Start of Excerpted text

Written and directed by Noam Baumbach, and Wes Anderson is one of the producers. It's a filet of a film.
Somehow this is the third time I've watch this film. I find it hilariously funny, and painful, and annoying, and elegant.
The older son, Walt (Jesse Eisenberg) -- aka "Chicken" is a poppa's boy and lets his mom know it. He sings and plays Pink Floyd on guitar at a school talent show and tells everyone he wrote the song. Frank (Owen Kline) -- aka "Pickle," wow. The divorce messes him up, and what he does in the film (you'll know when you see it) will never leave your brain.
The father, Bernard (Jeff Daniels) -- are there really English professors like him? I fear there are -- or might have been. The mother, Joan (Lauren Linney), does she have more going for her? Better writer? Why does she end up dating jocks, including Ivan (William Baldwin), Frank's tennis coach?
Neither boy takes the divorce well, but omg Frank. He's drinking beer, looking at porn, swearing, and wiping his stuff in the library and elsewhere around the school... where did he learn such behavior? What is he, like ten? Walt, too, is not normal, by any means. He hangs out with his dad at university, watching Lili (Anna Paquin) with his dad as she's walking down the hallway, sitting like him at home as they watch TV, and saying things the way his dad says them -- including telling his girlfriend Sophie (Halley Feiffer), "Don't be difficult."

End of Excerpted text
Start of Recorded data

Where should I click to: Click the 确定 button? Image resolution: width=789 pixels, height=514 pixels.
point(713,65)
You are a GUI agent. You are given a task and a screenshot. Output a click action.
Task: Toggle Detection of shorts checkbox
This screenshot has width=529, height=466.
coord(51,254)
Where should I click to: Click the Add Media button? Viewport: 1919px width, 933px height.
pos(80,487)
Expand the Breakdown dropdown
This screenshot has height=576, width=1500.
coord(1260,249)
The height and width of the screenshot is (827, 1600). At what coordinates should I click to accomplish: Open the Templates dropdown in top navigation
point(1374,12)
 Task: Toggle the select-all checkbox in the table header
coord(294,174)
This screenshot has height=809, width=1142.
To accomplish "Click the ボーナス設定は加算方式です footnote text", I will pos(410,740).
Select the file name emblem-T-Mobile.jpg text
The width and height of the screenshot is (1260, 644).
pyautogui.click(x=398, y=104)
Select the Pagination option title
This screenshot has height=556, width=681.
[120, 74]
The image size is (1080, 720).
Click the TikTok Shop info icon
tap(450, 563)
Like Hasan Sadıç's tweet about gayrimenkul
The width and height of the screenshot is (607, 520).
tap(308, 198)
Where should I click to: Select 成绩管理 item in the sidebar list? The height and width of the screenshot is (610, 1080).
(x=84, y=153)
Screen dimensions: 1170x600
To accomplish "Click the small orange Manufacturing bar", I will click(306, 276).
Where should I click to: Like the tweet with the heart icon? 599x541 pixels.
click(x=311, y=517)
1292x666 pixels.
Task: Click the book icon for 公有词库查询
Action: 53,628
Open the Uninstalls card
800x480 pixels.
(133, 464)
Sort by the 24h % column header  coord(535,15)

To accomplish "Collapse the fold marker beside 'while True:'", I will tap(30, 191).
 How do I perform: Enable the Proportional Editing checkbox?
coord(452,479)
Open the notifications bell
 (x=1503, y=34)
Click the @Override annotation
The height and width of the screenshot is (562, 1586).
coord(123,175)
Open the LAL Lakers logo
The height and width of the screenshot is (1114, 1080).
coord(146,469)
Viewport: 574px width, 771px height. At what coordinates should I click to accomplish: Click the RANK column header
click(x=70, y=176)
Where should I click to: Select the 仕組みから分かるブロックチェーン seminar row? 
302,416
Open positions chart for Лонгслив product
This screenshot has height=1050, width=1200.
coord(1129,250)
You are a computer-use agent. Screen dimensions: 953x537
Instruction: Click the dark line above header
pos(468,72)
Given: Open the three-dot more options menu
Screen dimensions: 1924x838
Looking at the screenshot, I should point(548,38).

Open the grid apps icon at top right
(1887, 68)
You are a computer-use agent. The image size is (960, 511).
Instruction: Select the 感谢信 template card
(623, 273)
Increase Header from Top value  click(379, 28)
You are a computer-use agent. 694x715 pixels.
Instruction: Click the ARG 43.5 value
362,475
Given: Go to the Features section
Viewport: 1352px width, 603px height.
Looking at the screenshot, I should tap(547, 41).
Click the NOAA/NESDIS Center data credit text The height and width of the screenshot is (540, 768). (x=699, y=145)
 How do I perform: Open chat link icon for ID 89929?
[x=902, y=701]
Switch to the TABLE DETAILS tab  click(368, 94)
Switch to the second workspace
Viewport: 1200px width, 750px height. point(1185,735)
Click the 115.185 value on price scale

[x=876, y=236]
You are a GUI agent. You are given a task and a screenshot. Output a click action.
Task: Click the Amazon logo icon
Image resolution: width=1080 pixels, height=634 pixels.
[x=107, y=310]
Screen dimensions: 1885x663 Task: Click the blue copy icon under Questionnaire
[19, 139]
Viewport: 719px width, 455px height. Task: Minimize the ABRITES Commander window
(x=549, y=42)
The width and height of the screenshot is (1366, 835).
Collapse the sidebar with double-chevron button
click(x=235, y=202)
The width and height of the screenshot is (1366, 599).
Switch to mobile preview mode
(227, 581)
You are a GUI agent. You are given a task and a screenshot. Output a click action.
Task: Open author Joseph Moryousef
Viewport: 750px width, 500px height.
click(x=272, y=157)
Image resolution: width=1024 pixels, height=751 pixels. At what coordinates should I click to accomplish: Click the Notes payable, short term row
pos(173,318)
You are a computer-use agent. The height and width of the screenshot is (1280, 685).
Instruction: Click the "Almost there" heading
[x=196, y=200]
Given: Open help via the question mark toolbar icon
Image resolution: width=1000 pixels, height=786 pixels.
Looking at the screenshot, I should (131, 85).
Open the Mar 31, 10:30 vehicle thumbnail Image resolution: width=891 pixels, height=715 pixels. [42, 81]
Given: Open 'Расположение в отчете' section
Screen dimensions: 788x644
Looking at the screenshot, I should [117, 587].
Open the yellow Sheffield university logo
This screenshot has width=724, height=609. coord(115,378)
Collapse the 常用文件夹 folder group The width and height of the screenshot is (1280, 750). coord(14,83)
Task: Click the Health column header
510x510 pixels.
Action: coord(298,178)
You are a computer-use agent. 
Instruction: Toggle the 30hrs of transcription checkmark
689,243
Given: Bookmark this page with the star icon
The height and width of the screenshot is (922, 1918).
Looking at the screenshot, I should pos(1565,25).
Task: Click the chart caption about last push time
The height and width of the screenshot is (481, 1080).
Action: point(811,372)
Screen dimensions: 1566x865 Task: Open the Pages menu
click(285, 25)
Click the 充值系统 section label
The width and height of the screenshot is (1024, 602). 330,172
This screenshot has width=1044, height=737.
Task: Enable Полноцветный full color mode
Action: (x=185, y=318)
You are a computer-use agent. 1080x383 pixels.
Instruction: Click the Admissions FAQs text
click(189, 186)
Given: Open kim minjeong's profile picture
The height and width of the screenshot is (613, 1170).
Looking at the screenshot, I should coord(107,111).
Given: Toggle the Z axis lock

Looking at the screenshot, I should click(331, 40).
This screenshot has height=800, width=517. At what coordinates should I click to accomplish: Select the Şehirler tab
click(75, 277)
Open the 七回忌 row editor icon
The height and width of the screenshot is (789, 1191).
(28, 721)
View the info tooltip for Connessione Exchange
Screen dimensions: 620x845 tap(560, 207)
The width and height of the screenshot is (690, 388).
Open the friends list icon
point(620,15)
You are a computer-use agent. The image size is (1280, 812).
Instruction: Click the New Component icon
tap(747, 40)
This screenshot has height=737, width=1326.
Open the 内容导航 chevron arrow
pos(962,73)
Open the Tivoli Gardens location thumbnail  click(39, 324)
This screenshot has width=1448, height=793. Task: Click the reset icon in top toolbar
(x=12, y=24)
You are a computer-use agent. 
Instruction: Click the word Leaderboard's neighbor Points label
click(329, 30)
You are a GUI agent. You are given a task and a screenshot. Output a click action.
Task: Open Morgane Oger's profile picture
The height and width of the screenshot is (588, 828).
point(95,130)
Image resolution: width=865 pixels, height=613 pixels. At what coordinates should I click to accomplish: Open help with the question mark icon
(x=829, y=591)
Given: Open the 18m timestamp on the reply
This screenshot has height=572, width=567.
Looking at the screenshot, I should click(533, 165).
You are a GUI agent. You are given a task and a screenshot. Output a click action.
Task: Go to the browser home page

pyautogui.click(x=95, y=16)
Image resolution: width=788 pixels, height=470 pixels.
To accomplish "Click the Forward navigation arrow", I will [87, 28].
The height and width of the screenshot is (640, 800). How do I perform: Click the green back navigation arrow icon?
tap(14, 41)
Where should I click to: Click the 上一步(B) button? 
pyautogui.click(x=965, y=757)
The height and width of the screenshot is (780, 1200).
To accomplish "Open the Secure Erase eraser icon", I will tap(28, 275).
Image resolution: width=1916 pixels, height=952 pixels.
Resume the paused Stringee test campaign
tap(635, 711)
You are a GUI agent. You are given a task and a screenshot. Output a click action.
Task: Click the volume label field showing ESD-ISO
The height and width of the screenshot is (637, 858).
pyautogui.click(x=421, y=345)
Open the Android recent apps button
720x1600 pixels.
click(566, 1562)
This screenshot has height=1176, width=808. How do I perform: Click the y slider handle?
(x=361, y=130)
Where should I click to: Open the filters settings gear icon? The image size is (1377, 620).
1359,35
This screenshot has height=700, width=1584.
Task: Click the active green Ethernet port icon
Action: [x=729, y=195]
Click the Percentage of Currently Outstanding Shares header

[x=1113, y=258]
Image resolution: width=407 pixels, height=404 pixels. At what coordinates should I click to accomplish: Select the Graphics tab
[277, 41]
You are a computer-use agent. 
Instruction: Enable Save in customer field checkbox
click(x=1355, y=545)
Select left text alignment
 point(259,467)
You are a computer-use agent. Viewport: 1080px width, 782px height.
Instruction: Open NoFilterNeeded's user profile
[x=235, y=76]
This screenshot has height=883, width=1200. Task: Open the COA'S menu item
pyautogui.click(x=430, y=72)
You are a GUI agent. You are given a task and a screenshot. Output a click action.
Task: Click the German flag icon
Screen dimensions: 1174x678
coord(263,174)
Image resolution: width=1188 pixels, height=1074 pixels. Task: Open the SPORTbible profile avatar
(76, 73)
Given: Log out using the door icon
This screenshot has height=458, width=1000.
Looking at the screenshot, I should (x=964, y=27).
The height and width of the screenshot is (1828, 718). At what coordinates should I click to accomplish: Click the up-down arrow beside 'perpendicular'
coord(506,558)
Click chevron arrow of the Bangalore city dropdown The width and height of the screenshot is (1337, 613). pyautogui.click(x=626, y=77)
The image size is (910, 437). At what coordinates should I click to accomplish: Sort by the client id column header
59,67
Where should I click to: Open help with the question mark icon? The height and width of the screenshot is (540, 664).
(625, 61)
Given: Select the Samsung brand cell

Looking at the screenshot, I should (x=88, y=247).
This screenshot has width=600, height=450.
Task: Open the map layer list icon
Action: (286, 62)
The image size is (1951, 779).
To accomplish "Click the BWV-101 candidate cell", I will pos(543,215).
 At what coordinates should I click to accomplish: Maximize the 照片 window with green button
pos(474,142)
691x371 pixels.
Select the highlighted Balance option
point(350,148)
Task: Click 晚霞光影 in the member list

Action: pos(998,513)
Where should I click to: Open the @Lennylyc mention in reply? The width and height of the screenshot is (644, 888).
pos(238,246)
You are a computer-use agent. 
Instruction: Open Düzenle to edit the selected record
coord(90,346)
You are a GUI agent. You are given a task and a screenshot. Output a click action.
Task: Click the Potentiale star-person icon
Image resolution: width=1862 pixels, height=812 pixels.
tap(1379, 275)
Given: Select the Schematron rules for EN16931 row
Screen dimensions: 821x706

End of Recorded data

== Instructions ==
**A.** In the film review, who is Frank's tennis coach?
**B.** List every actor the film review names in parentheses next to a character.
**C.** Based on the film review, explain how Walt shows that he takes after his father.
Draw only on the film review for your answers.

== List of answers ==
**A.** Ivan (William Baldwin).

**B.** Jesse Eisenberg, Owen Kline, Jeff Daniels, Lauren Linney, William Baldwin, Anna Paquin, Halley Feiffer

**C.** Walt hangs out with his dad at the university and watches Lili with him as she walks down the hallway. At home he sits like his dad while they watch TV. He also says things the way his dad says them, including telling his girlfriend Sophie, "Don't be difficult."